---------- EXERCISE DATA ----------
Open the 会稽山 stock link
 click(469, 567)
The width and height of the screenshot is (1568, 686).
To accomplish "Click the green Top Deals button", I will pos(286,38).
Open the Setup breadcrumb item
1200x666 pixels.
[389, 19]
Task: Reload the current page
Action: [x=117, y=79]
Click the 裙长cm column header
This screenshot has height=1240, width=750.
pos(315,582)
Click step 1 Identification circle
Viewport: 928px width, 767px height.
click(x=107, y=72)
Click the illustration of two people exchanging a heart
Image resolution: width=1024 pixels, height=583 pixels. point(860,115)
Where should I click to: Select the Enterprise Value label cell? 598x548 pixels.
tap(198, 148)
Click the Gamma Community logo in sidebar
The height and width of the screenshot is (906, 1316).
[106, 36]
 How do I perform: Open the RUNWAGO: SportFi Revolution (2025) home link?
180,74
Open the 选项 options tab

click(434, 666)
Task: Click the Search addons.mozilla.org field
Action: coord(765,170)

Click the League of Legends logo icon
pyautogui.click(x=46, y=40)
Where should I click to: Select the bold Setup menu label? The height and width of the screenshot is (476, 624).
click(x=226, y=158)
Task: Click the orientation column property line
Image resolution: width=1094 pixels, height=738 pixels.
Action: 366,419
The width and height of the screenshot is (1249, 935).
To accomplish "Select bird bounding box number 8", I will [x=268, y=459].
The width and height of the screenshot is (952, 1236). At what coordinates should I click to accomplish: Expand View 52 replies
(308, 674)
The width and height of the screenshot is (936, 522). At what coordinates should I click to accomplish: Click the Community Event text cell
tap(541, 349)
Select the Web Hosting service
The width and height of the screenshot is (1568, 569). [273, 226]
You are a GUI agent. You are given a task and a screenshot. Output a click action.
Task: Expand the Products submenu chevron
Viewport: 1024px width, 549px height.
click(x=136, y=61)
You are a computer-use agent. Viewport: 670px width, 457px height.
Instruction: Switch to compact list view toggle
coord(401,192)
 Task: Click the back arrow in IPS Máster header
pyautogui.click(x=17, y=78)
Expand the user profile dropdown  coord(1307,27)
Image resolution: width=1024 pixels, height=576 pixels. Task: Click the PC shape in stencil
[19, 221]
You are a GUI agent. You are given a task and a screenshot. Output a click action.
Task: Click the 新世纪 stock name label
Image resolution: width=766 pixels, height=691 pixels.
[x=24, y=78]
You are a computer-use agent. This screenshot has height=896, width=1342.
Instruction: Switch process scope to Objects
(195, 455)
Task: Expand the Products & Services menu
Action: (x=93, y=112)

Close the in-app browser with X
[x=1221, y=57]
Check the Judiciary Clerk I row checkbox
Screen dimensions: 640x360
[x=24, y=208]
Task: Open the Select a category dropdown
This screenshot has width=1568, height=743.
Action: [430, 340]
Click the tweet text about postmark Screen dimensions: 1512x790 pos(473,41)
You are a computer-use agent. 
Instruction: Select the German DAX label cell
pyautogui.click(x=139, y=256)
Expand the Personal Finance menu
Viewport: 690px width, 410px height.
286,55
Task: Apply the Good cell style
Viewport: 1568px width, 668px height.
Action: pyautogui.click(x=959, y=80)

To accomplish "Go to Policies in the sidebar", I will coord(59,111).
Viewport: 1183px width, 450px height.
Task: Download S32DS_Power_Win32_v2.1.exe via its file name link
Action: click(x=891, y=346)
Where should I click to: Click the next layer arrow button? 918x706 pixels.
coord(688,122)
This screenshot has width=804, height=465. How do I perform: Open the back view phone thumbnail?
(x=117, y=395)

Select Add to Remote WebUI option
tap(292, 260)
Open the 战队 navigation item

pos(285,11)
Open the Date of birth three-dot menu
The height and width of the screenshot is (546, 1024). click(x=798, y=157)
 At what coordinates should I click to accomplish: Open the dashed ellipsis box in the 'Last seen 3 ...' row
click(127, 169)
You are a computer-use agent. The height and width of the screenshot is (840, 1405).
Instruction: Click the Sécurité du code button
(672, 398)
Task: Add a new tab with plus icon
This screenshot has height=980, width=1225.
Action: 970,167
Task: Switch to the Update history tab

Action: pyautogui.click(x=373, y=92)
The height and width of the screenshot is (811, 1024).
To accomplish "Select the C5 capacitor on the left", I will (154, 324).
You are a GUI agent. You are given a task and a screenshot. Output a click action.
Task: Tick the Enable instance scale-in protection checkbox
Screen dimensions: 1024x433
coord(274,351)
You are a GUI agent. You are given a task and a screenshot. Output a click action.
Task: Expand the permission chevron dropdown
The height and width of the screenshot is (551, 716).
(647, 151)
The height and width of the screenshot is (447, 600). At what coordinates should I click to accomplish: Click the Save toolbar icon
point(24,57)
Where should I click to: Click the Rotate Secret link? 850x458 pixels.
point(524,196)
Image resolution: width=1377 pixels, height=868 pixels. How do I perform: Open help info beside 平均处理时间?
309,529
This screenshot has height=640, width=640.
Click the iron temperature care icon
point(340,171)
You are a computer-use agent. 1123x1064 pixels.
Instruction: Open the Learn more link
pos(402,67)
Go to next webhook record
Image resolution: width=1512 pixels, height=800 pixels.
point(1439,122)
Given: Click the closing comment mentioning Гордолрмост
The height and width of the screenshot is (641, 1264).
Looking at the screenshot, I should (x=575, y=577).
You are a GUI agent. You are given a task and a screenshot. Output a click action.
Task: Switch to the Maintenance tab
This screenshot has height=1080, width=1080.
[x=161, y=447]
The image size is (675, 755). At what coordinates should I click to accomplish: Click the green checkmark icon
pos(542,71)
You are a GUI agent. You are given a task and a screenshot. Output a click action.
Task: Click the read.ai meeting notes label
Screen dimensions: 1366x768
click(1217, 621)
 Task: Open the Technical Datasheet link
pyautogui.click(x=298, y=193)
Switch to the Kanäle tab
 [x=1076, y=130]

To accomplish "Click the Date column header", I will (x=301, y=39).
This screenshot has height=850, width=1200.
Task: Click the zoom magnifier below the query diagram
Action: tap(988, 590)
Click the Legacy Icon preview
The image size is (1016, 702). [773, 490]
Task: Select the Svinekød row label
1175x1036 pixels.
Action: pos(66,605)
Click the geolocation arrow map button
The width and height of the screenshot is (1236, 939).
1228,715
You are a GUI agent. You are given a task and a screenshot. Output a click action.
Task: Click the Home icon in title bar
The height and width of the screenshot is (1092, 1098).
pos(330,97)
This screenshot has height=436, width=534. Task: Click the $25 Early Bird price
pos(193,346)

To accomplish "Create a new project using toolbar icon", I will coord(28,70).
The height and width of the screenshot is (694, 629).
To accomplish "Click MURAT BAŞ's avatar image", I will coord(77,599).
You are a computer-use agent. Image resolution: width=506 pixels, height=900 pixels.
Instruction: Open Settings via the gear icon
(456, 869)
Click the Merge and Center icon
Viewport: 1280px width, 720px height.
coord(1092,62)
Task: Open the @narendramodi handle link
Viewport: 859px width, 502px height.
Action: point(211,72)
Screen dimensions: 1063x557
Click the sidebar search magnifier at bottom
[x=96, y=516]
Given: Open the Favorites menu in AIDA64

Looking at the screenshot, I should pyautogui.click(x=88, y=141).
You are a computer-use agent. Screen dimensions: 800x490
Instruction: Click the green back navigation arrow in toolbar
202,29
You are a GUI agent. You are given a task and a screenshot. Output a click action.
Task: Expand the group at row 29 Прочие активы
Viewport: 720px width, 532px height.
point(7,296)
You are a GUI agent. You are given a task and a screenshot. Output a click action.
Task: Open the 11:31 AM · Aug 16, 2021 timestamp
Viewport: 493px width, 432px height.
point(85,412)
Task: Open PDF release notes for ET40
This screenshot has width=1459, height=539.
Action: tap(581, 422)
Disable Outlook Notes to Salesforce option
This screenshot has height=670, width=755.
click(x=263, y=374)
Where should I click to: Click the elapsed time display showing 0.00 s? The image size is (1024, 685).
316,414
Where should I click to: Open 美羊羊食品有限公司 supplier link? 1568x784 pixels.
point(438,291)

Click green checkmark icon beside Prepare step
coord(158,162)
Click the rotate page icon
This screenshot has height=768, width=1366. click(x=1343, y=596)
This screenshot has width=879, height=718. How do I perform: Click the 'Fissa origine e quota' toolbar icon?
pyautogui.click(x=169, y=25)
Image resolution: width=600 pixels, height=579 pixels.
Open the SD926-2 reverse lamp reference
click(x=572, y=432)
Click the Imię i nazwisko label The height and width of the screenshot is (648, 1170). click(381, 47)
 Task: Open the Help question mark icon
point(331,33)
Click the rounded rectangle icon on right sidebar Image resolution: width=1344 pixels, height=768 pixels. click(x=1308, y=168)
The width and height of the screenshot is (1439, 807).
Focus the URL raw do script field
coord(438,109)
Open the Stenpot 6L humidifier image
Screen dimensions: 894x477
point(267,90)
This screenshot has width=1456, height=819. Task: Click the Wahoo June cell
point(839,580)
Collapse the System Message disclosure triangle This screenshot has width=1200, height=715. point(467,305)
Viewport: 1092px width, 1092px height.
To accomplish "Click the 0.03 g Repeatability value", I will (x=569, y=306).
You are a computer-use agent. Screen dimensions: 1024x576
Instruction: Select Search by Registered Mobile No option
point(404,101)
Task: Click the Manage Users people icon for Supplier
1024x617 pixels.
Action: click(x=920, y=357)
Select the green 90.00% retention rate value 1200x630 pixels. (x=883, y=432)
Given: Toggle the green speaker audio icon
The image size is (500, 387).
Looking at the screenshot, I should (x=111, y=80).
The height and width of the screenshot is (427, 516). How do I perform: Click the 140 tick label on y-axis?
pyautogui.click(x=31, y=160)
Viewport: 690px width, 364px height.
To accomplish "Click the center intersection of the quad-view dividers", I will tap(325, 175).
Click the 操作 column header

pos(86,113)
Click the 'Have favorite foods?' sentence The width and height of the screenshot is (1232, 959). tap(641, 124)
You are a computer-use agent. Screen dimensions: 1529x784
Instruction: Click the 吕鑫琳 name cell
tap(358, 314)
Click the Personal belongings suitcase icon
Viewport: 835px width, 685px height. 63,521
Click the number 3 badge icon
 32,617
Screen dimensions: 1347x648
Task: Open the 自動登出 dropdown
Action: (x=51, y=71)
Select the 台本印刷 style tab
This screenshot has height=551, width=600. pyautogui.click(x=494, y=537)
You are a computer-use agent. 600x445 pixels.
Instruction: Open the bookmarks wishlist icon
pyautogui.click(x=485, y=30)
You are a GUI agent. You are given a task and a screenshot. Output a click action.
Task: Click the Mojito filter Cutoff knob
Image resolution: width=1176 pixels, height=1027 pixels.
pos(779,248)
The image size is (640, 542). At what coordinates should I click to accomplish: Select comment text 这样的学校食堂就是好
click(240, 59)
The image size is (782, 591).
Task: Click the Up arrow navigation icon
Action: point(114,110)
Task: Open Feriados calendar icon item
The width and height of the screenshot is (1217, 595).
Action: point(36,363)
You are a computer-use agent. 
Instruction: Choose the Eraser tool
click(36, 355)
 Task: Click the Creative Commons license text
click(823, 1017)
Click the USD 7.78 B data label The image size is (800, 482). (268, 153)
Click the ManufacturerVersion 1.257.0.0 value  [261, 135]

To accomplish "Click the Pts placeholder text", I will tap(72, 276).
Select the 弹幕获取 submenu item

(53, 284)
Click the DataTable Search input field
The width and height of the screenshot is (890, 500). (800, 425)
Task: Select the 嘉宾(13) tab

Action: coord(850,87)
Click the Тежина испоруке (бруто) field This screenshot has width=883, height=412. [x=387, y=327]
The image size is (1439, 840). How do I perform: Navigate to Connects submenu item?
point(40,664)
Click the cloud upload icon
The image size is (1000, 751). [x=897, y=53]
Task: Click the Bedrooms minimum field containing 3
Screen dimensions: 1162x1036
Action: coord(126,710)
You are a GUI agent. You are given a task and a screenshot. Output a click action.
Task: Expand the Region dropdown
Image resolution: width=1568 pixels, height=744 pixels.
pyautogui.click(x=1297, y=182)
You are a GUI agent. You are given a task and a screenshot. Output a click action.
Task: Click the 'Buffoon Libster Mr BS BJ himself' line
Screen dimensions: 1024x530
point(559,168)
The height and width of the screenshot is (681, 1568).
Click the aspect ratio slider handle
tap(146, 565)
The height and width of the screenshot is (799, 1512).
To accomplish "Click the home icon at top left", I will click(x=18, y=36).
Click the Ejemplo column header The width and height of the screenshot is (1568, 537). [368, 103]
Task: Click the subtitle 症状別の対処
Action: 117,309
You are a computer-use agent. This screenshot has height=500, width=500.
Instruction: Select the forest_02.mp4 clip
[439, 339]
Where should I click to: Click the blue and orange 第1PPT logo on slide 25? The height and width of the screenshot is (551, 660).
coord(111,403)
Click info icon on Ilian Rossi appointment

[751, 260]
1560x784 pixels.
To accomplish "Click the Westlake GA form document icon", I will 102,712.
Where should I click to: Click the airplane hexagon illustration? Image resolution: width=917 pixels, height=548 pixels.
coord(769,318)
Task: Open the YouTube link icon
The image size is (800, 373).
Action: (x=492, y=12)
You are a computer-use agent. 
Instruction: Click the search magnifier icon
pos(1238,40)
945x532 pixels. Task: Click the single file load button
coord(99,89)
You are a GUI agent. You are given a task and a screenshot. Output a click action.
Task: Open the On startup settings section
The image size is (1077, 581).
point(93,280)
----------
• WHAT NEEDS TO BE DONE: Lines holding "chevron": copy each one from the records above.

• TASK ANSWER:
Task: Expand the Products submenu chevron
Task: Expand the permission chevron dropdown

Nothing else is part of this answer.